Neonati: le parole le ricordano fin dai primi giorni di vita

parole neonati memoria

Nessuna parolaccia, volgarità o imprecazione in presenza dei bebè! Attenzione alle parole che pronunciate perché iniziano a imparare e ricordare le prime già a pochi giorni di vita. Lo rivela lo studio "Newborn's brain activity signals the origin of word memories", condotto all'ospedale Santa Maria della Misericordia di Udine su 44 neonati italiani e pubblicato sulla rivista Pnas.

I ricercatori, coordinati da Jacques Mehler, della Scuola Internazionale di Studi Avanzati (Sissa), hanno infatti scoperto, per la prima volta, che i primi segni dell'attività cerebrale legati alla memoria linguistica si possono osservare fin dai primi giorni di vita. I nostri piccoli pargoli iniziano a ricordare i suoni linguistici molto presto, come hanno già rivelato anche altre ricerche innovative sull'argomento, ma, secondo Silvia Benavides Varela e altri colleghi del Laboratorio di Linguaggio Cognizione e Sviluppo della SISSA, le vocali siano più facili da imparare delle consonanti.

Lo studio mostra come già nei primi giorni di vita sia possibile osservare attività cerebrale ricollegabile alla memoria delle parole.

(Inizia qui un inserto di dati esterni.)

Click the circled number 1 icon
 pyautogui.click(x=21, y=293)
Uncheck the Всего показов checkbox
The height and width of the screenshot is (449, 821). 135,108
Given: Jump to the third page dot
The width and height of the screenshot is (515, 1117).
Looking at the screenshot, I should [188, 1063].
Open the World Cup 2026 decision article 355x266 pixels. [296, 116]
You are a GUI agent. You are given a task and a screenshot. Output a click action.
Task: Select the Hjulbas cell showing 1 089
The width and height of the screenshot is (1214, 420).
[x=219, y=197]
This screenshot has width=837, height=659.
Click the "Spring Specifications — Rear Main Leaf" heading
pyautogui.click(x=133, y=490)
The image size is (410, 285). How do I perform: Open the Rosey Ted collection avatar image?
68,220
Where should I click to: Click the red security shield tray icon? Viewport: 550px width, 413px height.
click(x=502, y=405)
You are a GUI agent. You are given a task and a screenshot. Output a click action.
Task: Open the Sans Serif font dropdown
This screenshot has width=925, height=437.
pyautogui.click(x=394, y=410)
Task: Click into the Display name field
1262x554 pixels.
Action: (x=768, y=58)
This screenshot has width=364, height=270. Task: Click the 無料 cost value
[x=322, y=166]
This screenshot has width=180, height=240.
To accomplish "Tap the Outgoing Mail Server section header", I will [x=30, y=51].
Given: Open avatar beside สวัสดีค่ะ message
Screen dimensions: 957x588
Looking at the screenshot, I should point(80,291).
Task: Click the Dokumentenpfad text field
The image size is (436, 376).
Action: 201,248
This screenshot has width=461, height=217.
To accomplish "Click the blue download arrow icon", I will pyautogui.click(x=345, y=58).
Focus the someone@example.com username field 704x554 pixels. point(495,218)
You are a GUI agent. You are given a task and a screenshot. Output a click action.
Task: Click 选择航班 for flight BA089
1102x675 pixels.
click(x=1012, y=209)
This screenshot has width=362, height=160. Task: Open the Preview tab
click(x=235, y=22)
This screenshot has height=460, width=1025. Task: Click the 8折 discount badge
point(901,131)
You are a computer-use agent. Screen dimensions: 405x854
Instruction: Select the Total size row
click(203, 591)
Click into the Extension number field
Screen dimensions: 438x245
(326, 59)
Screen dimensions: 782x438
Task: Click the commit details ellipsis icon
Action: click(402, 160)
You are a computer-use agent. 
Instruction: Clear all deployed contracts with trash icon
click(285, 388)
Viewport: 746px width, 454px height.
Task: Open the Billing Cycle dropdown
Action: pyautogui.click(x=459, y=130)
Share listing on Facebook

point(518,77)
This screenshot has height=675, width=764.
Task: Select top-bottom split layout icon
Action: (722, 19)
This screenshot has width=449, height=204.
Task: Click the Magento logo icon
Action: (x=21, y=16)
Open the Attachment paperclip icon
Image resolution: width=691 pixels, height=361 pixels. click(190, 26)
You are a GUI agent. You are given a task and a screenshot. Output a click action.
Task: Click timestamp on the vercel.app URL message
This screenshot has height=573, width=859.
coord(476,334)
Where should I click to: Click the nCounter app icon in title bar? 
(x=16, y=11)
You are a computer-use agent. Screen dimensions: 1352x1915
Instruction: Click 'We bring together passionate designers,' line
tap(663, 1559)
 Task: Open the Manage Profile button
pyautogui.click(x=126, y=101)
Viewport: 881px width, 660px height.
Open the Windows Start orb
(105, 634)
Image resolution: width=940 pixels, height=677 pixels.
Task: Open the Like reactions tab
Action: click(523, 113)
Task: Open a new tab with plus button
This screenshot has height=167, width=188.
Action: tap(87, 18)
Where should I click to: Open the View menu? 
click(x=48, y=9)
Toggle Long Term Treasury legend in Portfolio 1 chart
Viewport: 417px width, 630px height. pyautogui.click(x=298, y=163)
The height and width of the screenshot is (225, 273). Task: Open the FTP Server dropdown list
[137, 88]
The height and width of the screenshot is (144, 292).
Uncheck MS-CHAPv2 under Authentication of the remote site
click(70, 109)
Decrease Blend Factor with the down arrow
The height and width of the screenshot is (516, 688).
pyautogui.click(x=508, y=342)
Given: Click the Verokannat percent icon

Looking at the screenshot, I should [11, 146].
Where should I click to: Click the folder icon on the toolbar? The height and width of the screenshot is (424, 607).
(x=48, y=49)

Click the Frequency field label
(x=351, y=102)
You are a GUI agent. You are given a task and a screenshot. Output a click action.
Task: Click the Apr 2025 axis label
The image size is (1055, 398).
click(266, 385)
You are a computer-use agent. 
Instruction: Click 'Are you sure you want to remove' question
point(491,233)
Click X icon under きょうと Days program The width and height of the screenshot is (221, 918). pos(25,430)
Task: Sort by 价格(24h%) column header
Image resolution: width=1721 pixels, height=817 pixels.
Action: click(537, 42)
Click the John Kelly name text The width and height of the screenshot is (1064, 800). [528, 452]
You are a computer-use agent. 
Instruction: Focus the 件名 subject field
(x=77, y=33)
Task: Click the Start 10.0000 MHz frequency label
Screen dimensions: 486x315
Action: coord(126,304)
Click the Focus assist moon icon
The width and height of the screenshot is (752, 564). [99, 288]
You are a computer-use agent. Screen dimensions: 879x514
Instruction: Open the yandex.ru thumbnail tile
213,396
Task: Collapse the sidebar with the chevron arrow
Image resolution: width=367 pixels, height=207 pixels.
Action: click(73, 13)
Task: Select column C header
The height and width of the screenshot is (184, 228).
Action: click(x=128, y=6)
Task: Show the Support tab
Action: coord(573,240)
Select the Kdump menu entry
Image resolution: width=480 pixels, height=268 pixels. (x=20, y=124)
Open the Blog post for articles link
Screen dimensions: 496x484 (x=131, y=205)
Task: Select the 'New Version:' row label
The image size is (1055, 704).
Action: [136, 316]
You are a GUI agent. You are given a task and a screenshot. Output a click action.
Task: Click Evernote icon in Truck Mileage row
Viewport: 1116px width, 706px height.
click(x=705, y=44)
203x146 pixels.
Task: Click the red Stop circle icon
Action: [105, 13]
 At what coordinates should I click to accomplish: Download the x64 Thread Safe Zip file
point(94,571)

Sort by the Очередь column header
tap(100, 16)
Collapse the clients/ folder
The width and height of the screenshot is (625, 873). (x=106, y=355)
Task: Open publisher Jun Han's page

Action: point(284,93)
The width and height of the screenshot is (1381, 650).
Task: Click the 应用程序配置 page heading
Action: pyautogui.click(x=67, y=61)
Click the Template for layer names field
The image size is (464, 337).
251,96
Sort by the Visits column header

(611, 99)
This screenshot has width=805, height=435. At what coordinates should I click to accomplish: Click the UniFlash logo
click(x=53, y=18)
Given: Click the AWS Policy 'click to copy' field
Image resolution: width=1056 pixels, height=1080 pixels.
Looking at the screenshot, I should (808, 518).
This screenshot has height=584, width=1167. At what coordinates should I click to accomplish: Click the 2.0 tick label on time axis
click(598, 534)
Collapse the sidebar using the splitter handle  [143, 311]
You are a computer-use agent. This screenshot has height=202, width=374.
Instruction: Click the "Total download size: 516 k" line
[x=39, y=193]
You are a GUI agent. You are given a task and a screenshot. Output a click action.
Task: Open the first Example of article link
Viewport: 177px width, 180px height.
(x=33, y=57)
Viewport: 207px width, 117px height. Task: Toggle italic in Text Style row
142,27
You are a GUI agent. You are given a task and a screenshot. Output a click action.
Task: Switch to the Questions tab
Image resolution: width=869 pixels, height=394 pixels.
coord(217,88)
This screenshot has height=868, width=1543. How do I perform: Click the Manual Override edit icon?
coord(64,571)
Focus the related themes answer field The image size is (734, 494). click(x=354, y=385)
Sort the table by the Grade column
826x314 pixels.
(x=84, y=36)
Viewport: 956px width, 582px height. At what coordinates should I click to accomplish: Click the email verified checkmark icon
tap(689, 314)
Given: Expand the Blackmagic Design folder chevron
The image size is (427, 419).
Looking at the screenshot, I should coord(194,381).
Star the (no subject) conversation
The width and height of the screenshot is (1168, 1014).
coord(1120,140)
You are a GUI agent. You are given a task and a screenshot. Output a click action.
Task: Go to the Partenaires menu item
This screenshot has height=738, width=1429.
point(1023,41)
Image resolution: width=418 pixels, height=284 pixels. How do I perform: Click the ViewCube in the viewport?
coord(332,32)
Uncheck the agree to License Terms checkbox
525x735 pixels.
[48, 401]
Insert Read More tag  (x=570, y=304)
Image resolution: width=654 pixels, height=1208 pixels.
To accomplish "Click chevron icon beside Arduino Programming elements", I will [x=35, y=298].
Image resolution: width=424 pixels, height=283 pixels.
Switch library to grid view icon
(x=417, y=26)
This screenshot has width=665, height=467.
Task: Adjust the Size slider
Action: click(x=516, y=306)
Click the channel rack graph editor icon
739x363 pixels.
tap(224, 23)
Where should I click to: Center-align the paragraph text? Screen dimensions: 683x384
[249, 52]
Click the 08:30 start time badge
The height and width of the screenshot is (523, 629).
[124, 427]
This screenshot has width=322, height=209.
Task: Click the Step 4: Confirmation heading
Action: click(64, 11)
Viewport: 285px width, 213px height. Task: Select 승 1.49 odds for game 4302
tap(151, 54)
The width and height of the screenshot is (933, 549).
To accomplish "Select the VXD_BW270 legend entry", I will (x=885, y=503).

Il paper è basato sui risultati del lavoro di ricerca con cui Benavides Varela ha ottenuto il dottorato proprio alla SISSA.

L'attività cerebrale dei 44 neonati è stata monitorata con la metodologia della topografia ottica due minuti dopo che i bambini avevano ascoltato delle parole.

I ricercatori hanno osservato che nelle regioni frontali destre, le stesse che si attivano quando gli adulti ricordano le parole, si registravano i "segni" che in letteratura sono notoriamente associati al riconoscimento. "Gli esperimenti ci mostrano principalmente due cose: in primo luogonei neonati l'informazione veicolata dalle vocali sembra più facile da riconoscere di quelle delle consonanti", ha spiegato in una nota Marina Nespor, professore della SISSA e fra gli autori della ricerca. "La seconda osservazione importante è che a quanto pare le aree frontali potrebbero essere implicate nel riconoscimento delle sequenze parlate già dai primissimi stadi dello sviluppo".